To apply Markov's inequality to prove $$P(X \geq x) \leq e^{-cx} E(e^{cX})$$, we need to select a suitable non-negative random variable $$Y$$ and a positive constant $$a$$. Looking at the terms in the inequality we want to prove, specifically $$E(e^{cX})$$ and the exponential function involving $$X$$ in the probability statement, a natural choice for our non-negative random variable $$Y$$ is $$e^{cX}$$. Since $$c > 0$$, the exponential function $$e^{u}$$ is always positive (and thus non-negative) for any real number $$u$$, so $$Y = e^{cX}$$ satisfies the non-negative requirement for Markov's inequality.

Question1.step4 (Transforming the event $$(X \geq x)$$)

Our goal is to relate the event $$(X \geq x)$$ to the form $$(Y \geq a)$$ where $$Y = e^{cX}$$.
Given the inequality $$X \geq x$$.
Since $$c > 0$$, we can multiply both sides of the inequality by $$c$$ without changing the direction of the inequality:
$$cX \geq cx$$
Now, since the exponential function $$e^u$$ is a strictly monotonically increasing function for all real numbers $$u$$ (meaning if $$u_1 \geq u_2$$, then $$e^{u_1} \geq e^{u_2}$$), we can apply the exponential function to both sides of the inequality while preserving its direction:
$$e^{cX} \geq e^{cx}$$
Therefore, the event $$(X \geq x)$$ is equivalent to the event $$(e^{cX} \geq e^{cx})$$.

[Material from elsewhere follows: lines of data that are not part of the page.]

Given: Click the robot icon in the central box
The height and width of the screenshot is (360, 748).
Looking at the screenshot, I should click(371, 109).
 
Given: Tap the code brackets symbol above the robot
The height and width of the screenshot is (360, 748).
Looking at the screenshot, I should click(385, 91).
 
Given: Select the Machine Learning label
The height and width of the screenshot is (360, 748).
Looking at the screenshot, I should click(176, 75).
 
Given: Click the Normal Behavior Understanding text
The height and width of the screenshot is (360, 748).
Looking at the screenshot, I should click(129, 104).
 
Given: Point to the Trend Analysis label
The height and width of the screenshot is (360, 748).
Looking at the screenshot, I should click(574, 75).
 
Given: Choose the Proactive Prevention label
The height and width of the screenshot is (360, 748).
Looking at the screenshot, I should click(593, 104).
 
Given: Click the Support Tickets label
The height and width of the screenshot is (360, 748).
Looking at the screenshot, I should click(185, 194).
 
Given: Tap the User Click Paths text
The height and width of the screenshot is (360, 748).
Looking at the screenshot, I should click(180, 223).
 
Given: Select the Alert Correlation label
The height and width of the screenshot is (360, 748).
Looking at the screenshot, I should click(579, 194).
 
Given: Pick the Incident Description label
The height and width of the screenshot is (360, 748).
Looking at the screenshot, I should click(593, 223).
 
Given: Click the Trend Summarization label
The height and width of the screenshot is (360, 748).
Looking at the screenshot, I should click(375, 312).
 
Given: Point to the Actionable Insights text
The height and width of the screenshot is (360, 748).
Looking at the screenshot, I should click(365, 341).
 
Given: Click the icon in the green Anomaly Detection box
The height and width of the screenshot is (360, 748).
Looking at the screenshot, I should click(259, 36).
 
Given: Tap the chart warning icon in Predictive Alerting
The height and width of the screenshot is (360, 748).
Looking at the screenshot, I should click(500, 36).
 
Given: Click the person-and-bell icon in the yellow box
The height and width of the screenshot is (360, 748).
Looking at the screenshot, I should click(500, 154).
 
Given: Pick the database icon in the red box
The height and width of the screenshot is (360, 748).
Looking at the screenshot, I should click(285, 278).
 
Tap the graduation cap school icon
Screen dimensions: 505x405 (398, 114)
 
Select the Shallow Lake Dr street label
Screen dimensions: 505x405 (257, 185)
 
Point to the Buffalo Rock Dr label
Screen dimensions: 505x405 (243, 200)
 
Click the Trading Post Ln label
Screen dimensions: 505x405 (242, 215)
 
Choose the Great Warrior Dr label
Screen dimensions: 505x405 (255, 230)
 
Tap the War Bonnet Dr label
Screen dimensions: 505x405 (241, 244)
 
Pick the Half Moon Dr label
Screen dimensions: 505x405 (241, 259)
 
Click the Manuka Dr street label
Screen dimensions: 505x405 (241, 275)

**step5** Applying Markov's Inequality

Now we can apply Markov's inequality from Step 2 with our chosen $$Y$$ and the equivalent event.
Let $$Y = e^{cX}$$ and let $$a = e^{cx}$$.
Since $$c > 0$$, it implies that $$cx$$ is a real number, and $$e^{cx}$$ is always a positive value (i.e., $$e^{cx} > 0$$), so $$a$$ is a positive constant as required by Markov's inequality.
Applying Markov's inequality:
$$P(Y \geq a) \leq \frac{E(Y)}{a}$$
Substitute $$Y = e^{cX}$$ and $$a = e^{cx}$$ back into the inequality:
$$P(e^{cX} \geq e^{cx}) \leq \frac{E(e^{cX})}{e^{cx}}$$

**step6** Concluding the proof

From Step 4, we established that the event $$(X \geq x)$$ is equivalent to the event $$(e^{cX} \geq e^{cx})$$. This means their probabilities are equal: $$P(X \geq x) = P(e^{cX} \geq e^{cx})$$.
Substituting this equivalence into the inequality derived in Step 5:
$$P(X \geq x) \leq \frac{E(e^{cX})}{e^{cx}}$$
Using the property of exponents, we know that $$\frac{1}{e^{cx}}$$ can be written as $$e^{-cx}$$.
Therefore, we can rewrite the inequality as:
$$P(X \geq x) \leq e^{-cx} E(e^{cX})$$
This is precisely Bernstein's inequality. The given condition $$E(e^{cX}) < \infty$$ ensures that the expected value is finite, which is necessary for Markov's inequality to yield a meaningful bound.